Task item
Please transcribe the line with "Click the Sign up button" and the lines after it through the end of the listing below, keeping both ends and nothing more.

Material for this task
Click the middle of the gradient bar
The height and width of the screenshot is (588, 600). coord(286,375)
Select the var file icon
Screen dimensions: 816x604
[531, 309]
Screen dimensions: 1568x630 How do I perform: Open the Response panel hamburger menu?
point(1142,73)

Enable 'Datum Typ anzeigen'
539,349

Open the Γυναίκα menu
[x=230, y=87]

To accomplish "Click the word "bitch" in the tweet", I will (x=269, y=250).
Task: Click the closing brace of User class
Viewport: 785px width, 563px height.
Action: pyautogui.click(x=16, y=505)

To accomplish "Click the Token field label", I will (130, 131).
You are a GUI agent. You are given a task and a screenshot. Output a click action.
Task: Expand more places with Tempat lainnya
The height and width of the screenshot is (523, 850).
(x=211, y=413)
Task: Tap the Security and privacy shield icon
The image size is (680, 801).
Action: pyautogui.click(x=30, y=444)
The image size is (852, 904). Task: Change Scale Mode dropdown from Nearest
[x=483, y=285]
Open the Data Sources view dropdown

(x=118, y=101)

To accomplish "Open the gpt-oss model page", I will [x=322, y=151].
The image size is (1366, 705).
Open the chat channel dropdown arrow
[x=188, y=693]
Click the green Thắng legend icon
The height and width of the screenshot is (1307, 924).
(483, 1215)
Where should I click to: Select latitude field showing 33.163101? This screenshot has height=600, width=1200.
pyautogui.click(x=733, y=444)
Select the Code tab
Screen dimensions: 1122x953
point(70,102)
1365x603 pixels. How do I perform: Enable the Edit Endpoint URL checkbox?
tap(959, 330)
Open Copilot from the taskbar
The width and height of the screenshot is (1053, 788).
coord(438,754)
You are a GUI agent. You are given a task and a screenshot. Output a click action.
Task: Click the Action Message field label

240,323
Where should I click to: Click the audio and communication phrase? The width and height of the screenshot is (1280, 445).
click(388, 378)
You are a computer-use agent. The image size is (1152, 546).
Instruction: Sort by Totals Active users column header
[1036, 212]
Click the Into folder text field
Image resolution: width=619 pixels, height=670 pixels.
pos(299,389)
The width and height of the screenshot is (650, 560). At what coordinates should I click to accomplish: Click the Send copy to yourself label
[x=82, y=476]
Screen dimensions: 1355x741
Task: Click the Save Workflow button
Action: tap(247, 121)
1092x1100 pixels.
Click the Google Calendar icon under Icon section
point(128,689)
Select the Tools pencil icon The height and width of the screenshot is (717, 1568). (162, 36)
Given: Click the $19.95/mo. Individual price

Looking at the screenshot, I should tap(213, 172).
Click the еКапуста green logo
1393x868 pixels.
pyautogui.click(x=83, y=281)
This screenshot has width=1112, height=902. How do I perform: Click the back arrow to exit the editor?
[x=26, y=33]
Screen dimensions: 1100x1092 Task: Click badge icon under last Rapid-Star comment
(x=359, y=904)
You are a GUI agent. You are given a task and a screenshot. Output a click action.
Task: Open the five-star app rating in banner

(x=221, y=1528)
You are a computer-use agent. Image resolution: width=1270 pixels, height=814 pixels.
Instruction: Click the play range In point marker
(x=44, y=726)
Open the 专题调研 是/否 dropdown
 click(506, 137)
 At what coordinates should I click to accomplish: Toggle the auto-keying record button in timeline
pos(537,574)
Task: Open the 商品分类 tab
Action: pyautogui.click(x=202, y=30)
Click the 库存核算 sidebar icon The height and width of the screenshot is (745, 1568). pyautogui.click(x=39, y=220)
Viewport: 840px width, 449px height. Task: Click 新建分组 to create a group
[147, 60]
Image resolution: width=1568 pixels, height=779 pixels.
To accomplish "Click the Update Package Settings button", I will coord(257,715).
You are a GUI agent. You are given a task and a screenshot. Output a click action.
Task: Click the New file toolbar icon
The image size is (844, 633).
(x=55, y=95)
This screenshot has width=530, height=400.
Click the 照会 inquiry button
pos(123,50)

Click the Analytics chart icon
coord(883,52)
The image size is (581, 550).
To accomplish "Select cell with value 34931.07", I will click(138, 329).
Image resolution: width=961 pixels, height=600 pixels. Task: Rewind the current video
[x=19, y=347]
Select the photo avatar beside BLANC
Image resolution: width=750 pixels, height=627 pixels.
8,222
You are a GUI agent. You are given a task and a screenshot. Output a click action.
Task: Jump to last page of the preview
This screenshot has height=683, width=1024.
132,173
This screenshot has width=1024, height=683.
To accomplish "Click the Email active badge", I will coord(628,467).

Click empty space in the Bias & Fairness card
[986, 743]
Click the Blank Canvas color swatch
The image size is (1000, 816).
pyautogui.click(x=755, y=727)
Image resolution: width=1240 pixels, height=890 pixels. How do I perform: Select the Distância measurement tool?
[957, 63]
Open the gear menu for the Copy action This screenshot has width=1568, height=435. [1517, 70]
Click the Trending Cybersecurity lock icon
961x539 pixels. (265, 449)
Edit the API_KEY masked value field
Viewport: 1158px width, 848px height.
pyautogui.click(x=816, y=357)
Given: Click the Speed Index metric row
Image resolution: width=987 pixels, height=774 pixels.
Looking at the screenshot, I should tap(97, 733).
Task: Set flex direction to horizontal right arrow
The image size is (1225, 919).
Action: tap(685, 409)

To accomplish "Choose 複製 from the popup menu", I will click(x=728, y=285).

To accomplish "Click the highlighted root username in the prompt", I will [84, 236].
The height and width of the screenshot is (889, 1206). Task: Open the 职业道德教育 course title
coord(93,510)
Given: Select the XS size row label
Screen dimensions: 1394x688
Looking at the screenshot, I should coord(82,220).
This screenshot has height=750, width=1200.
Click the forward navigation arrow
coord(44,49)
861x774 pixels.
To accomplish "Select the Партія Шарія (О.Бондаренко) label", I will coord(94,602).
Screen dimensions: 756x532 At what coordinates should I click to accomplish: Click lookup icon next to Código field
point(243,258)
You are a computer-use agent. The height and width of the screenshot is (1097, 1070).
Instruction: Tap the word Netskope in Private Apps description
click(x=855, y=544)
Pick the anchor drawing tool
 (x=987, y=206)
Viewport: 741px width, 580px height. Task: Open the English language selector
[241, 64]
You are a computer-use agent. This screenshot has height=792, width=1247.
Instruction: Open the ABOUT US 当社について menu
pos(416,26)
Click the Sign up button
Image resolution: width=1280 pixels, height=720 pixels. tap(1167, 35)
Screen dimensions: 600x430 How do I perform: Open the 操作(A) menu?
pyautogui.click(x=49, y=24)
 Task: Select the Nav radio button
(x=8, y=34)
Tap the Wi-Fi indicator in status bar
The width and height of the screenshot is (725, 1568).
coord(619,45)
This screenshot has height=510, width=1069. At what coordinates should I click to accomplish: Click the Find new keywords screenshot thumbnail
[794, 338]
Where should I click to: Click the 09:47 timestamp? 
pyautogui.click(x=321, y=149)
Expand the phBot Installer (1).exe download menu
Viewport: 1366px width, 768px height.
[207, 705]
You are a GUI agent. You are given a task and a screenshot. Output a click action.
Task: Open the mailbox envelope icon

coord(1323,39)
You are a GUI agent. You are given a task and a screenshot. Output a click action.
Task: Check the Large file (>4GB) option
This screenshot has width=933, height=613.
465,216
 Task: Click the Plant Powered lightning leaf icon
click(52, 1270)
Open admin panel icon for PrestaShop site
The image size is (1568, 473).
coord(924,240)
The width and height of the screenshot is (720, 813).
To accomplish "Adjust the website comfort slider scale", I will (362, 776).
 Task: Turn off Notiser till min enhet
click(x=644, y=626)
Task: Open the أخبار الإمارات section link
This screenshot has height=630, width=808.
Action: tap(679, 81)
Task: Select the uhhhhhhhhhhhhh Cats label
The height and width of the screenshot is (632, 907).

Answer space
Click the Sign up button
Image resolution: width=1280 pixels, height=720 pixels. tap(1167, 35)
Screen dimensions: 600x430 How do I perform: Open the 操作(A) menu?
pyautogui.click(x=49, y=24)
 Task: Select the Nav radio button
(x=8, y=34)
Tap the Wi-Fi indicator in status bar
The width and height of the screenshot is (725, 1568).
coord(619,45)
This screenshot has height=510, width=1069. At what coordinates should I click to accomplish: Click the Find new keywords screenshot thumbnail
[794, 338]
Where should I click to: Click the 09:47 timestamp? 
pyautogui.click(x=321, y=149)
Expand the phBot Installer (1).exe download menu
Viewport: 1366px width, 768px height.
[207, 705]
You are a GUI agent. You are given a task and a screenshot. Output a click action.
Task: Open the mailbox envelope icon

coord(1323,39)
You are a GUI agent. You are given a task and a screenshot. Output a click action.
Task: Check the Large file (>4GB) option
This screenshot has width=933, height=613.
465,216
 Task: Click the Plant Powered lightning leaf icon
click(52, 1270)
Open admin panel icon for PrestaShop site
The image size is (1568, 473).
coord(924,240)
The width and height of the screenshot is (720, 813).
To accomplish "Adjust the website comfort slider scale", I will (362, 776).
 Task: Turn off Notiser till min enhet
click(x=644, y=626)
Task: Open the أخبار الإمارات section link
This screenshot has height=630, width=808.
Action: tap(679, 81)
Task: Select the uhhhhhhhhhhhhh Cats label
The height and width of the screenshot is (632, 907).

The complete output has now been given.